'Guilty' Stretch Fuels Diesel
From extra weight to a funny toupe, Vin Diesel went to extremes for his new role
As an actor best known for battling alien races, driving fast cars and hobnobbing with a duck, "Find Me Guilty" presented myriad challenges for Vin Diesel."I don't know if it was the collective Team Vin, but yes, there were those concerned voices that were saying, 'Are you sure you want to do this? You just turned down all this money for this one picture and you're doing this movie and you're not getting paid and you're creating a character and a look that won't comply with all the other action films,'" Diesel says of his latest film.
In "Find Me Guilty," Diesel plays Jackie DiNorscio, a real-life New Jersey mobster who refused to testify against his friends, representing himself in one of the longest trials in United States criminal history. The film, directed by Sidney Lumet, is a difficult-to-describe blend of legal drama and gangster comedy, miles from high concept vehicles like "The Fast and the Furious" or "XXX."
"I'm so used to being a superhero every day," Diesel laughs. "I loved the fact that I was able to gain weight. I loved the fact that I was able to perform within the confines of the character. I loved that there were no special effects and there was no sex scene, there was nothing obvious."
Diesel was drawn to the project by the opportunity to work with Lumet, a legendary actor's director with a resume ranging from "The Pawnbroker" to "Serpico" to "Network."
"Most of the directors that you'll come across nowadays will divide their attention amongst the CGI, the special effects, the set, all of the other elements and find that actor-director relationship amongst all of that," Diesel notes. "Sidney Lumet starts with the actor-director relationship. ... He wants you to deliver your best performance and goes to great lengths to create an environment for you to realize that dream of becoming a character."
At times, Diesel is nearly unrecognizable as DiNorscio.
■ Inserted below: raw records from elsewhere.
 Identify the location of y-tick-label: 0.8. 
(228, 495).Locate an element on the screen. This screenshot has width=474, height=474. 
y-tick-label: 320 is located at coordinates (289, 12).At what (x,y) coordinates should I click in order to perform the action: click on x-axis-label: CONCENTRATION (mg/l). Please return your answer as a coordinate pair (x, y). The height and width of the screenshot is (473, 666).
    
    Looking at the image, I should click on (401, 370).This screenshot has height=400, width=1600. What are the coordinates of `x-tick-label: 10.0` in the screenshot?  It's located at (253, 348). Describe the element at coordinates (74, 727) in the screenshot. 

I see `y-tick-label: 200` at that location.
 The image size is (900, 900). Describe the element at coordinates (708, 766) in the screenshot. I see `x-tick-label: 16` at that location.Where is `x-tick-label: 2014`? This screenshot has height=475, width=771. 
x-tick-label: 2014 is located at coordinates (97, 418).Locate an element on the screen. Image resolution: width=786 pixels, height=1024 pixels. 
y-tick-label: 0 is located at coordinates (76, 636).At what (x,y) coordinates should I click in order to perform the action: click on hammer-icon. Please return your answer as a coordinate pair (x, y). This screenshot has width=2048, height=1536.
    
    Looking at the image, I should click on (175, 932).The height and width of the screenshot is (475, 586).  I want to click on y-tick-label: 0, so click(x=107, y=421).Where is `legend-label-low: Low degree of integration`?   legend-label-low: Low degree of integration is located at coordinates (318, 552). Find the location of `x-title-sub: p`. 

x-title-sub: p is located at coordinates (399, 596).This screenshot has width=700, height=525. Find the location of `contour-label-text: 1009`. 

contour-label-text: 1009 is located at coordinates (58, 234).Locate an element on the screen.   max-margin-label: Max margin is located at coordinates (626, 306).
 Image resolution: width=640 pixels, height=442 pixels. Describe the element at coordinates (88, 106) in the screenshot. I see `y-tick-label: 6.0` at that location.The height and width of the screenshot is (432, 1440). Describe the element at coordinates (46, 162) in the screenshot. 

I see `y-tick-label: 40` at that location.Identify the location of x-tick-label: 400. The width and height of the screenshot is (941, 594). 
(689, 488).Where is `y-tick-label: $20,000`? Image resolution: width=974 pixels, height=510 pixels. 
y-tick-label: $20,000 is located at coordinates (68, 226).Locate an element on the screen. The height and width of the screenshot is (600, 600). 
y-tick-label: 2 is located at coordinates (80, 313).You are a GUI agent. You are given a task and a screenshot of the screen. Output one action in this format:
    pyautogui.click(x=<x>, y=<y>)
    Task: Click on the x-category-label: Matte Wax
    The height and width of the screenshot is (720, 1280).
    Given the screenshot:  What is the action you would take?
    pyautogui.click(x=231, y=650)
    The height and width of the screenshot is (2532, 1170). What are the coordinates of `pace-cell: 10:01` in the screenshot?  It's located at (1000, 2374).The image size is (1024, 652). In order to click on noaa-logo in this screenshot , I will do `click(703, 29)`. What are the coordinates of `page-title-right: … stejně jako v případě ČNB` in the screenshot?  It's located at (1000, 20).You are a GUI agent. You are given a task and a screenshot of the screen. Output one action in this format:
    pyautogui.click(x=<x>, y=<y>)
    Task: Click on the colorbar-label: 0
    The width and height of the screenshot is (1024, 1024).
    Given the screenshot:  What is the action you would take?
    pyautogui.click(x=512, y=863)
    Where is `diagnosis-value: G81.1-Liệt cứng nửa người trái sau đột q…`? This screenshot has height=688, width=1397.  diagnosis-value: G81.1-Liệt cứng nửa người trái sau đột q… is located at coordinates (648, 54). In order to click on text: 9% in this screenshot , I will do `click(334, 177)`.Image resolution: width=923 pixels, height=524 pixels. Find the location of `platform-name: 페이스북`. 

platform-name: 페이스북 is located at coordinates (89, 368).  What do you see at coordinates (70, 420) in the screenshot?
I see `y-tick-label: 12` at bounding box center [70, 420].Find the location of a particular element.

In addition to donning a goofy hairpiece, he adopted a new voice and posture, eschewing his buff exterior for a hard-earned layer of flab.
"It made me very anxious in the beginning, because now there was this person that I was being compared to and my character would eventually have to match up in some way to the real Jackie DiNorscio," explains Diesel, who shed all traces of the character's extra weight after shooting. "I spent a long time building the character, amassing the attributes and characteristics and mannerisms and physicalities of the character and then I had the great fortune of meeting Jackie DiNorscio."
The real Jackie D. died during the production on "Guilty" and Diesel still seems devoted to his memory.
"He was a comedian, even when he needed five guys to lift his wheelchair to get him into the trailer," he recalls. "He was joking till the last minute... That was what was special about Jackie, that he could find the humor in any situation."
"Find Me Guilty" opens on Friday, March 17.